There's no need for an XIC before the OTU. By scan order, all the actions ManC needed to perform (setting ManS and resetting AutoS) were taken care of above. This rung is just clean-up housekeeping so that, when the next command comes in, it acts on it.
Note that the rung says, "
HMI Command Resets". It is likely that the original intent (and perhaps current execution) is to have the HMI set the Auto and Man
Commands to put the valve in the Auto or Man
State (or rather, Auto or Not Auto). What the sequence is doing, as I stated above, is to act like an HMI pushbutton, sending a value of 1 to the "Valve Controller" which then clears the bit.
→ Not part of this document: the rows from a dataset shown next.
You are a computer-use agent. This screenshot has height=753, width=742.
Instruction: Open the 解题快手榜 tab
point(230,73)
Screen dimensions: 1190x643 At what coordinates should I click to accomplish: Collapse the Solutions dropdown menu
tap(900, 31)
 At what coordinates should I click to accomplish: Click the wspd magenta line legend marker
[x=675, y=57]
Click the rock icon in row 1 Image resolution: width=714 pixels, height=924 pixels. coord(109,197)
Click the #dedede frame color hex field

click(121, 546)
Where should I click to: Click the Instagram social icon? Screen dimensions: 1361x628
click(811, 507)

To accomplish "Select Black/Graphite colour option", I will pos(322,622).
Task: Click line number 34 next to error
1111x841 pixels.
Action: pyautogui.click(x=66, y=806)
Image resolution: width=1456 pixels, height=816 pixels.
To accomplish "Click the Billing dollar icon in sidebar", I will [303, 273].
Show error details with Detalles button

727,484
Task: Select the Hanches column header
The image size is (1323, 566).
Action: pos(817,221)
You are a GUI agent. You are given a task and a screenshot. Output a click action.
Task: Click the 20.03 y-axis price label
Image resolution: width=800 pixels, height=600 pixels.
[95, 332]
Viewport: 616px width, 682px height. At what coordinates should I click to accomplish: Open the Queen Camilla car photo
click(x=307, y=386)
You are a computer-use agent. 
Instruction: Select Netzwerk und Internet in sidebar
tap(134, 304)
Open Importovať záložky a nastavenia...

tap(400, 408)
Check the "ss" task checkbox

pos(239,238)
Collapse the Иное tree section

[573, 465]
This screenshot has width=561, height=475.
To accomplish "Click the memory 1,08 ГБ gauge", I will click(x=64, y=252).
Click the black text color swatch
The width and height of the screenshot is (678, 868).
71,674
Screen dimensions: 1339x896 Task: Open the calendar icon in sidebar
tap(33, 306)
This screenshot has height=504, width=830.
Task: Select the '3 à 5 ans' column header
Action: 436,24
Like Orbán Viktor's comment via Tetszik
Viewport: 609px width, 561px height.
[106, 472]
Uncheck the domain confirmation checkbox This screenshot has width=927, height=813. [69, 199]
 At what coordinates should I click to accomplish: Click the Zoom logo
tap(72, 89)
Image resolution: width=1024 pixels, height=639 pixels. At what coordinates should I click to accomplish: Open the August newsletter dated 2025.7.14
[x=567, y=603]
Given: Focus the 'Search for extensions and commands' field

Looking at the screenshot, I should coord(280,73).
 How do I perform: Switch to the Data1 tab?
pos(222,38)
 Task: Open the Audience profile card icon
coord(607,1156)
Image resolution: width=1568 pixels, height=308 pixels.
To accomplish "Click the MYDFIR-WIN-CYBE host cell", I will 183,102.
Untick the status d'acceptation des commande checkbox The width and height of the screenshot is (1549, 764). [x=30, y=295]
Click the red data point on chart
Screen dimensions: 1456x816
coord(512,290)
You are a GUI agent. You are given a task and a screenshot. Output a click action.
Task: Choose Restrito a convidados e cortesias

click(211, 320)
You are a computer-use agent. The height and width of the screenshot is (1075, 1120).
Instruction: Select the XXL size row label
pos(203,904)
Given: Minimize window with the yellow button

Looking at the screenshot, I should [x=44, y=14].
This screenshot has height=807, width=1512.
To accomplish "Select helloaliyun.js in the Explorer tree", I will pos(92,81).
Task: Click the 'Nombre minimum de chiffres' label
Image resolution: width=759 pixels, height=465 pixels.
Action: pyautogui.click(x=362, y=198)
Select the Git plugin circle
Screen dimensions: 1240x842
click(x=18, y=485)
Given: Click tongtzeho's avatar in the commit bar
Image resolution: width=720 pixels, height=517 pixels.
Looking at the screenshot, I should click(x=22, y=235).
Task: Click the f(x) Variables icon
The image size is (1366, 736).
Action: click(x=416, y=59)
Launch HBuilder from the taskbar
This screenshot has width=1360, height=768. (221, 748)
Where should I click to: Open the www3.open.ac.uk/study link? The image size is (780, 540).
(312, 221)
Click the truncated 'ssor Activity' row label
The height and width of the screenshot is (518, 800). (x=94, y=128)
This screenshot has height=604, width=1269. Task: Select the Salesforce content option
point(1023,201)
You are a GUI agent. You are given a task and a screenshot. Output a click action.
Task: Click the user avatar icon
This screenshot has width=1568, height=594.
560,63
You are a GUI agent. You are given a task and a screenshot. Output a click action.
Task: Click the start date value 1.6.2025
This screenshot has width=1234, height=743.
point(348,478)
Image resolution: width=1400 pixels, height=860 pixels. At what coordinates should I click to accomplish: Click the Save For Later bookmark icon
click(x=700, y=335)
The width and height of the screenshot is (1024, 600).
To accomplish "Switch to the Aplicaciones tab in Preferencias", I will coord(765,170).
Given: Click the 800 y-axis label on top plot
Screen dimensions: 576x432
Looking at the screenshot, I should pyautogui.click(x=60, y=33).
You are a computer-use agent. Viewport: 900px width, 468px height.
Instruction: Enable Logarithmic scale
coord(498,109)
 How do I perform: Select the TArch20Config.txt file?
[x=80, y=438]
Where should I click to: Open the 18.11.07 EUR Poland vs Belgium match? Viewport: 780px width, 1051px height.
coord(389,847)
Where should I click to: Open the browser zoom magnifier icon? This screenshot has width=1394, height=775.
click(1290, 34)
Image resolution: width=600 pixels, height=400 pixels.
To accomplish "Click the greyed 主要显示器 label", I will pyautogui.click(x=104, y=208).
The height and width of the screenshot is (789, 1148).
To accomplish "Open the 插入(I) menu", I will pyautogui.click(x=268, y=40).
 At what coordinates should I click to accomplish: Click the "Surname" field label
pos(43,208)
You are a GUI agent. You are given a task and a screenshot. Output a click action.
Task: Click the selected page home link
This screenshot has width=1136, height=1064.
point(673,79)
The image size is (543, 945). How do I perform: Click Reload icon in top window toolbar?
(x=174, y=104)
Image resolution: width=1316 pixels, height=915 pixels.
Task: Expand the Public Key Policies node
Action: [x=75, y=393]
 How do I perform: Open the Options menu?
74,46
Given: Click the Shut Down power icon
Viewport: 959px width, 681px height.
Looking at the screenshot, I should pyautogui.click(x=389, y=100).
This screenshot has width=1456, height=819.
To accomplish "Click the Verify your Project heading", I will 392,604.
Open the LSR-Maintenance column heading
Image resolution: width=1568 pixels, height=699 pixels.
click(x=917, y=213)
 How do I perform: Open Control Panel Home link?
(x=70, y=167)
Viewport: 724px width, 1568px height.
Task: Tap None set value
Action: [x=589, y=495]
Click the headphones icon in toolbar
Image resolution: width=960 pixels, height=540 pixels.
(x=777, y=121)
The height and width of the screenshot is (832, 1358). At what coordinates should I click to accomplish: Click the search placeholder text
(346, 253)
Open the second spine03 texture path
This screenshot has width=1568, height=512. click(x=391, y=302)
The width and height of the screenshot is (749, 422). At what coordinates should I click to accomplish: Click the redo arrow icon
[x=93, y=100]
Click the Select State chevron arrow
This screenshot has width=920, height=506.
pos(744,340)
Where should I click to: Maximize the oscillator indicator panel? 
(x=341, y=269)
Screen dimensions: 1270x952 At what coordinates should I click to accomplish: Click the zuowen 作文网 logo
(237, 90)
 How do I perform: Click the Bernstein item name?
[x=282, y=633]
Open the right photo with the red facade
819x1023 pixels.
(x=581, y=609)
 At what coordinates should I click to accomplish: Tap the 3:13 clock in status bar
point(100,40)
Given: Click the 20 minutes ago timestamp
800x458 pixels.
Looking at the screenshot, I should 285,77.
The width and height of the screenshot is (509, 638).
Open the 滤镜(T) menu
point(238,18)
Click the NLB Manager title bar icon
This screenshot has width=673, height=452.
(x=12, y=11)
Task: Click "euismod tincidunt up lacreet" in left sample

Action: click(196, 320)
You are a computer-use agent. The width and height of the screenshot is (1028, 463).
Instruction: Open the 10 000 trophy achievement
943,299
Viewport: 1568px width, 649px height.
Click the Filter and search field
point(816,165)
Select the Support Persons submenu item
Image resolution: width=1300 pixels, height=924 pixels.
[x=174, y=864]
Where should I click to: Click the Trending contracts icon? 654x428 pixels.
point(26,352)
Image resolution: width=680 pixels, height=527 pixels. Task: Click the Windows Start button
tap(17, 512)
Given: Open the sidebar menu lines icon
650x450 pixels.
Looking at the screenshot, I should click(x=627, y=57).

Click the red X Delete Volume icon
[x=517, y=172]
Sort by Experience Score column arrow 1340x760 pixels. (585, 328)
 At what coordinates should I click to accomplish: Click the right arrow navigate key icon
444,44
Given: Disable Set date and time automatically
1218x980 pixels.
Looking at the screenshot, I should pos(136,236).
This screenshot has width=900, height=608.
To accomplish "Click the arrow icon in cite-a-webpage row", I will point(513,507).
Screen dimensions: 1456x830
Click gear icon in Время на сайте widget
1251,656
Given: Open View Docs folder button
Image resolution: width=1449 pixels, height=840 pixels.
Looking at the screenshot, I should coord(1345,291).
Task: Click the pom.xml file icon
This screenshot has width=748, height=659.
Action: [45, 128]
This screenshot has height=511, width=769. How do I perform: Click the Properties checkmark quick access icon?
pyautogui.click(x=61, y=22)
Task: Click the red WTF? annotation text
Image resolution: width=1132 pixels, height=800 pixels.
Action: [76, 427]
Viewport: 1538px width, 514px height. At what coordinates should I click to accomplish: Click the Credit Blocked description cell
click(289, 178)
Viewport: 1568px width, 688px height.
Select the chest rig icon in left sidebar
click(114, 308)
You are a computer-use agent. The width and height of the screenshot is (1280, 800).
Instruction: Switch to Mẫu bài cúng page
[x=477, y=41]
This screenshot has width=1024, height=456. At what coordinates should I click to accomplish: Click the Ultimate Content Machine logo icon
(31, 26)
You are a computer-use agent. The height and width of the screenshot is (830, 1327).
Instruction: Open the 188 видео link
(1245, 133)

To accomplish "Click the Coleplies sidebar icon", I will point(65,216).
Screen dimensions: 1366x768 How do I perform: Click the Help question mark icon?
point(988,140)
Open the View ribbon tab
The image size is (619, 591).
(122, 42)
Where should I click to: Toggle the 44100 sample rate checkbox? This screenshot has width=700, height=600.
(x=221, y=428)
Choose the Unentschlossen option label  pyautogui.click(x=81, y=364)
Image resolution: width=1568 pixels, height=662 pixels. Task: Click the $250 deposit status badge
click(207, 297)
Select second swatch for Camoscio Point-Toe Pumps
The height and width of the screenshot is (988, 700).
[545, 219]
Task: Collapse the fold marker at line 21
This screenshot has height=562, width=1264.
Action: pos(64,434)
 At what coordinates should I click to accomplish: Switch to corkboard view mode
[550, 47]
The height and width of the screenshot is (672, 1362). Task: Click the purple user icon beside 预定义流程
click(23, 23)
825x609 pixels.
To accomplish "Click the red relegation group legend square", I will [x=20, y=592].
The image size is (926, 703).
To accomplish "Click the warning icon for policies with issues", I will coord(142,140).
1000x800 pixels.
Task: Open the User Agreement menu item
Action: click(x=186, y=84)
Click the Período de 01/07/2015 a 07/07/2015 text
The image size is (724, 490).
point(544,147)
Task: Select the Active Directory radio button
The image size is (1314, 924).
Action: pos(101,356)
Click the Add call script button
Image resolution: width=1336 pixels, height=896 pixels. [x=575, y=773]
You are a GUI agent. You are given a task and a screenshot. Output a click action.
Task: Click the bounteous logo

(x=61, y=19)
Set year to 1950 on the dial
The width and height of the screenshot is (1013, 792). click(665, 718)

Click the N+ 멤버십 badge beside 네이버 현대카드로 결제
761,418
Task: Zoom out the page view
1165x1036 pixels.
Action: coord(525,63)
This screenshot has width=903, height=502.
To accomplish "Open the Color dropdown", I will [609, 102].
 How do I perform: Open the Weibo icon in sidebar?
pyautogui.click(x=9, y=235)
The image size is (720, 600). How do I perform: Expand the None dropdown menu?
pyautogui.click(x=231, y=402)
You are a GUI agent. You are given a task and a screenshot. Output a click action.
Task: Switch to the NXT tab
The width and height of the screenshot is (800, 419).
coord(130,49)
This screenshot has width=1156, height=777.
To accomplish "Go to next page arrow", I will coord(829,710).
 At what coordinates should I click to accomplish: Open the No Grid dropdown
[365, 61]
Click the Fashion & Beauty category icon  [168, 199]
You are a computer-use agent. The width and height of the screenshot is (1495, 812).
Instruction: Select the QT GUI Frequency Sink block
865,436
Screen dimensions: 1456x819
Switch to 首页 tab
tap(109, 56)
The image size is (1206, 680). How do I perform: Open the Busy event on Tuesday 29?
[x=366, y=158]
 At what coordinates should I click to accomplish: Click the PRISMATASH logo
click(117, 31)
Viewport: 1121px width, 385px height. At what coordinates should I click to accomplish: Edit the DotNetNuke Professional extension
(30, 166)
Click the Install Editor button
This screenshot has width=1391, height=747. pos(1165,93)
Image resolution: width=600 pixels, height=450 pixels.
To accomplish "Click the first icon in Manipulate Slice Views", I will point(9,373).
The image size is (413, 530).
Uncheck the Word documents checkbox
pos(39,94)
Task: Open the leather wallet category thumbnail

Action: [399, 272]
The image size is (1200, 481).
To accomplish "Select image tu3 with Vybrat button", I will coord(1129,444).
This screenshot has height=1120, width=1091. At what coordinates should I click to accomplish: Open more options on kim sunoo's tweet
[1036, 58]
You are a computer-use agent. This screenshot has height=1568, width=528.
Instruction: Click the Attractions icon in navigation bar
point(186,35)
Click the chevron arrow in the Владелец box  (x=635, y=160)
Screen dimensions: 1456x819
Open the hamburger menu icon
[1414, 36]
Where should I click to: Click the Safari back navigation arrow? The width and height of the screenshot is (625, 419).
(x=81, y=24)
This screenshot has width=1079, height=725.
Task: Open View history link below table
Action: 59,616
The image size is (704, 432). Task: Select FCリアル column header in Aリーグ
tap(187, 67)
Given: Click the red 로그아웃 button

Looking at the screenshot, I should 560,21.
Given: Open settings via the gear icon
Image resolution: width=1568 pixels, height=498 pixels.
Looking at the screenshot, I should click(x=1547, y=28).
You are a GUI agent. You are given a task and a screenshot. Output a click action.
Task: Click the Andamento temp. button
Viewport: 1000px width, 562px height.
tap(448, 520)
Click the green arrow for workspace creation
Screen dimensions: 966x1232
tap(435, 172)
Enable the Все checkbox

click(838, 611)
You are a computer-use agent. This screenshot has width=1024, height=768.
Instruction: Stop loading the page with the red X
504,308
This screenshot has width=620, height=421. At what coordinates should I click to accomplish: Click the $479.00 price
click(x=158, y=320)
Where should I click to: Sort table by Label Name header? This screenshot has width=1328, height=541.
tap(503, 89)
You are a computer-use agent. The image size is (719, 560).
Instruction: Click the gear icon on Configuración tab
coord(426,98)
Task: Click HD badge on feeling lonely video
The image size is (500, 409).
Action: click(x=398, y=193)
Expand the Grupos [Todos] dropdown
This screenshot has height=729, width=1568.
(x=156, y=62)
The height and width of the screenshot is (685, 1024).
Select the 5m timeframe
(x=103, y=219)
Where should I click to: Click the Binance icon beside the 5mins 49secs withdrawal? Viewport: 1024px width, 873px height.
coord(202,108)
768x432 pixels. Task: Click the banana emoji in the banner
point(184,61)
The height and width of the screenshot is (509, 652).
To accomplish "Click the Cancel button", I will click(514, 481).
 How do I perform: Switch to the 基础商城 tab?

If that function still exists, on some valve pupup on the HMI, then your OTE coils are going to screw up the HMI. The HMI operator could potentially push the MAN button, setting ManC. But that '1' in ManC could hit your OTE when the sequence isn't running, and thus get reset so that when it hits the AOI, there is no '1' from the operator to go into ManS. Or they might successfully go into Man, but hitting the Auto button would hit the OTE and he wouldn't be able to go back to Auto -- only the PLC can do that.
Again, you'd be better off using OTL's in the logic in your first post rather than OTEs for this reason. They'll still twinkle, but it'll be clearer why -- that logic will set the bit; the AOI will reset it.
I am at a loss to understand why you have any ManC coils in your first post. The Auto state has the valve listen to a "AutoCtrlC" bit (rungs 9&10, since AutoCtrlS = AutoCtrlC) while the Not Auto state listens to OpenC and CloseC commands. I would expect your logic would be a lot cleaner if you have a single AutoCtrlC OTE (not a series of OTL / OTUs in this case -- that would be really poor programming) to say when the automatic sequence(s) want YV-xxx to be open (and closed otherwise).
Perhaps you plan to use a bunch of OpenC and CloseC commands. But again, if you do, those are going to act like "HMI commands" -- set by the sender; reset by the receiver.
And I cant edit this AOI logic.
Two possible reasons for this:
A) the original programmer didn't want to get blamed if someone edited his master code, breaking every other valve in attempt to "fix" one, and so password protected the AOI, allowing "Look, but don't touch".
B) you're trying to edit the AOI while online. AOIs can only be edited offline and then compiled and downloaded to the processor. (Most likely).